The order would only apply to coffee products sold in California, and would apply to Starbucks and at least 90 other companies. The companies still have an opportunity to appeal, so the ruling is not yet final.
A consumer advocacy group sued Starbucks and a number of other companies, arguing that their coffee products contain dangerous levels of toxins and carcinogens created during the production process.
Superior Court Judge Elihu Berle said in a proposed decision Wednesday that Starbucks and other companies had failed to show that the threat from a chemical compound produced when roasting coffee was insignificant, court documents showed.

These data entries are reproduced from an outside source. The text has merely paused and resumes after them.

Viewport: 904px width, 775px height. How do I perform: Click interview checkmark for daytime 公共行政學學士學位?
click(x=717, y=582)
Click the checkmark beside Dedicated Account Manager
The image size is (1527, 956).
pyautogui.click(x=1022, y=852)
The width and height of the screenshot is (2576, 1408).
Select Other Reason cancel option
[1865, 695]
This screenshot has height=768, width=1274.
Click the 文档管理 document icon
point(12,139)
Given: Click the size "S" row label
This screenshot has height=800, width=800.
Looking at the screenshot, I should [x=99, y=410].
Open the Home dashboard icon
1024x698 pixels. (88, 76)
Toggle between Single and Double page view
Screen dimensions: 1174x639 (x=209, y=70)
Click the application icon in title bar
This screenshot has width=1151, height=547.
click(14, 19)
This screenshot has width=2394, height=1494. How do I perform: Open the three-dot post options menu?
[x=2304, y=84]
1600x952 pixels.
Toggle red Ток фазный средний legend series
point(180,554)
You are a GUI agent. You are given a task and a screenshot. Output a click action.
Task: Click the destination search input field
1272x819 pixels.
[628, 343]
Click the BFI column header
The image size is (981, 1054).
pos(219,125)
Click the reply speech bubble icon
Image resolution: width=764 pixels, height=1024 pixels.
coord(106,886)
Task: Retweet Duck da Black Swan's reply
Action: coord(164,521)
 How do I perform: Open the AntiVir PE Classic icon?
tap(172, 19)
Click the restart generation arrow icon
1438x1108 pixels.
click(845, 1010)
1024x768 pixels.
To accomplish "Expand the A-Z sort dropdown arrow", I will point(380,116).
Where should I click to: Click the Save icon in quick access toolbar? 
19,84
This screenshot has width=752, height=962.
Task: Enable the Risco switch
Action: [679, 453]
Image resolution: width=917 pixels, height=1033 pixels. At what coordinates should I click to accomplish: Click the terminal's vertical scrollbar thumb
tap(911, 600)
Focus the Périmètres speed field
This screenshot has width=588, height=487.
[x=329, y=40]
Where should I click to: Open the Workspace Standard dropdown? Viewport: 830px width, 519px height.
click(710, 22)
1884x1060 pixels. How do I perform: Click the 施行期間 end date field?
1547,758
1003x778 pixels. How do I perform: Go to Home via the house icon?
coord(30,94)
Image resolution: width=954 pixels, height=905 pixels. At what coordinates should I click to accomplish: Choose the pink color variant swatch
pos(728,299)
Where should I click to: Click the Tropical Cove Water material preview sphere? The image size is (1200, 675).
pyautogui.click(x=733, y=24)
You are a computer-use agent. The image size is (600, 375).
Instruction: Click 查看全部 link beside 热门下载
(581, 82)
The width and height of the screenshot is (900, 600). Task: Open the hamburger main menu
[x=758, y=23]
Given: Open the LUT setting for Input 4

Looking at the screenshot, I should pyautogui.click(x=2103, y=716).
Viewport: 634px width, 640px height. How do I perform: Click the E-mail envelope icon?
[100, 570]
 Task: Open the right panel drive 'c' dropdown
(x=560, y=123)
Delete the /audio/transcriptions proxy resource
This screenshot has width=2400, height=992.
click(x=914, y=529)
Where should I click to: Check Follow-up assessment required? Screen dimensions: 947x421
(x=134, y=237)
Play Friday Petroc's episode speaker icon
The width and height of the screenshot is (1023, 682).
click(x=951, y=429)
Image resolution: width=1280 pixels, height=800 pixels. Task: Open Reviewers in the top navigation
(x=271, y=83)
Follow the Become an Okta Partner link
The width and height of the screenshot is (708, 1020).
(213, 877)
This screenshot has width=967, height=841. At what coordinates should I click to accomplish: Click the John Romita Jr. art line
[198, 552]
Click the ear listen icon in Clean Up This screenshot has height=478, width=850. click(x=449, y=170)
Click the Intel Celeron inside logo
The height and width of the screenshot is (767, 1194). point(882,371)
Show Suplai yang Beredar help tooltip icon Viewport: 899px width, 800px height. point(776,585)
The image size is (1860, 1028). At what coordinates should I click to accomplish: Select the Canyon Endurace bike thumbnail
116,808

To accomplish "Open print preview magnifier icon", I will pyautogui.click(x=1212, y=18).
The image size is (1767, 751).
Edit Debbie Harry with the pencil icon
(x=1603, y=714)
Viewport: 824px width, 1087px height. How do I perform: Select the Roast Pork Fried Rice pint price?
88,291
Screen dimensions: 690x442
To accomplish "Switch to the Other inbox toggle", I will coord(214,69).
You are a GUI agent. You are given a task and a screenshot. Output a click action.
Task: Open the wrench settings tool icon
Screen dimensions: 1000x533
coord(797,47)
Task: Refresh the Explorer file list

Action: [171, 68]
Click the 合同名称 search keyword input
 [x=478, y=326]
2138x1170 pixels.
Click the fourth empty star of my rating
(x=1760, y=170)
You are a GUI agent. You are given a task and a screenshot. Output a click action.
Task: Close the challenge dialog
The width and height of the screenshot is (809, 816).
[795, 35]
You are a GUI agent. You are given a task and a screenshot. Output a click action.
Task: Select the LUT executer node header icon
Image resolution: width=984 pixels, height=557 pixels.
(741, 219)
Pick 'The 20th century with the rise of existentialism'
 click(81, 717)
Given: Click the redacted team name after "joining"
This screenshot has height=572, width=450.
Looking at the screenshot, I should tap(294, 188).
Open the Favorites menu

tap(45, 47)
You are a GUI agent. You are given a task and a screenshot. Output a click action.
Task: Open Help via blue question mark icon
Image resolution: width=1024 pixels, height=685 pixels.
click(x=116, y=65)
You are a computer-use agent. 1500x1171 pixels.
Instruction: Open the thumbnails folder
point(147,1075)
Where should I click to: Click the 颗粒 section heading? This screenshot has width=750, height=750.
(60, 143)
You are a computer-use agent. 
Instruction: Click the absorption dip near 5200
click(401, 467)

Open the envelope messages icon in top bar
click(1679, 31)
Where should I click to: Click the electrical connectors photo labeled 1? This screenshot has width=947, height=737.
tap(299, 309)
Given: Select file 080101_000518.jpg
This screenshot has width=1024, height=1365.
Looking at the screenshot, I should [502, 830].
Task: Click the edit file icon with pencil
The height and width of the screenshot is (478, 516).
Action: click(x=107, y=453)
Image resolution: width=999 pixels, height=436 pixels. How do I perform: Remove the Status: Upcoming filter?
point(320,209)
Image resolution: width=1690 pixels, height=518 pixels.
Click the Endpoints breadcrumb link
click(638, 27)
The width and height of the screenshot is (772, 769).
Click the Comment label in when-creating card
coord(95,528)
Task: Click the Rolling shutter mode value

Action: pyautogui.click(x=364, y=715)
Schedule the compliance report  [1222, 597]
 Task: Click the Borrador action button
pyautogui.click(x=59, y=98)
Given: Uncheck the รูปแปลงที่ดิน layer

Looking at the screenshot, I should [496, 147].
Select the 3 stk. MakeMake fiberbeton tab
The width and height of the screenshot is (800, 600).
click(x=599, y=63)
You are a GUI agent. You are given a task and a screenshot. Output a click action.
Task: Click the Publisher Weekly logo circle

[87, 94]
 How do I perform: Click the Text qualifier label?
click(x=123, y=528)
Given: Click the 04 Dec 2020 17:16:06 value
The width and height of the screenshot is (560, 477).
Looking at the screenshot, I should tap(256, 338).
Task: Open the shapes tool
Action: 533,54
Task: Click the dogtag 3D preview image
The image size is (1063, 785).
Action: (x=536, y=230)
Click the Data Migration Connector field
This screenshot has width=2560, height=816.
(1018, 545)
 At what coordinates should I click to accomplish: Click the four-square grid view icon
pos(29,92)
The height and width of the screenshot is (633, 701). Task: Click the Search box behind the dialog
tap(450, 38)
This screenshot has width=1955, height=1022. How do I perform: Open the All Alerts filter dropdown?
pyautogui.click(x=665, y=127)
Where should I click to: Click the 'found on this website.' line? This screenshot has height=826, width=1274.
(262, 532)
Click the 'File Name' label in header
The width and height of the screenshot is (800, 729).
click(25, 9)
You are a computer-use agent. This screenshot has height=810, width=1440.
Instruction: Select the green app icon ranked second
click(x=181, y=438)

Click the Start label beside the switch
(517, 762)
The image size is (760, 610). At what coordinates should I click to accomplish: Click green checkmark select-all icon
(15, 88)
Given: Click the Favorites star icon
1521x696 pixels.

Starbucks and some 90 other defendants in the case have until April 10 to file objections. Other defendants include Green Mountain Coffee Roasters Inc, the J.M. Smucker Company and Kraft Foods Global, according to court documents.
Officials from Starbucks and other coffee sellers such as Dunkin’ Donuts (DNKN.O) and Peet’s did not immediately respond to requests for comment.
The California-based Council for Education and Research on Toxics (CERT) first sued Starbucks and other companies in 2010 alleging they failed to provide warnings to consumers that the coffee they sold contained high levels of acrylamide, a toxic and carcinogenic chemical, court documents showed.
CERT argued that since acrylamide was classified as a carcinogen under California law, coffee sellers had to use warning labels to alert the millions of Californians drinking their products.
It is not clear if the assertion by the consumer group about the danger of drinking the coffee is well-founded or is generally accepted by the scientific community. Doctors in general say drinking coffee in moderation is safe, and can actually bring some health benefits.
In the first phase of the trial, Starbucks and other defendants failed to show there was no “significant risk level” from the acrylamide in brewed coffee, court documents showed.
In the second phase of the trial concluded on Wednesday, the companies tried to establish that there was an acceptable “alternative significant risk level” of exposure to acrylamide, that consumers would stay within during a lifetime of coffee drinking.
Berle ruled that the companies failed to prove that there was such a level and therefore their products had to carry warning labels for acrylamide.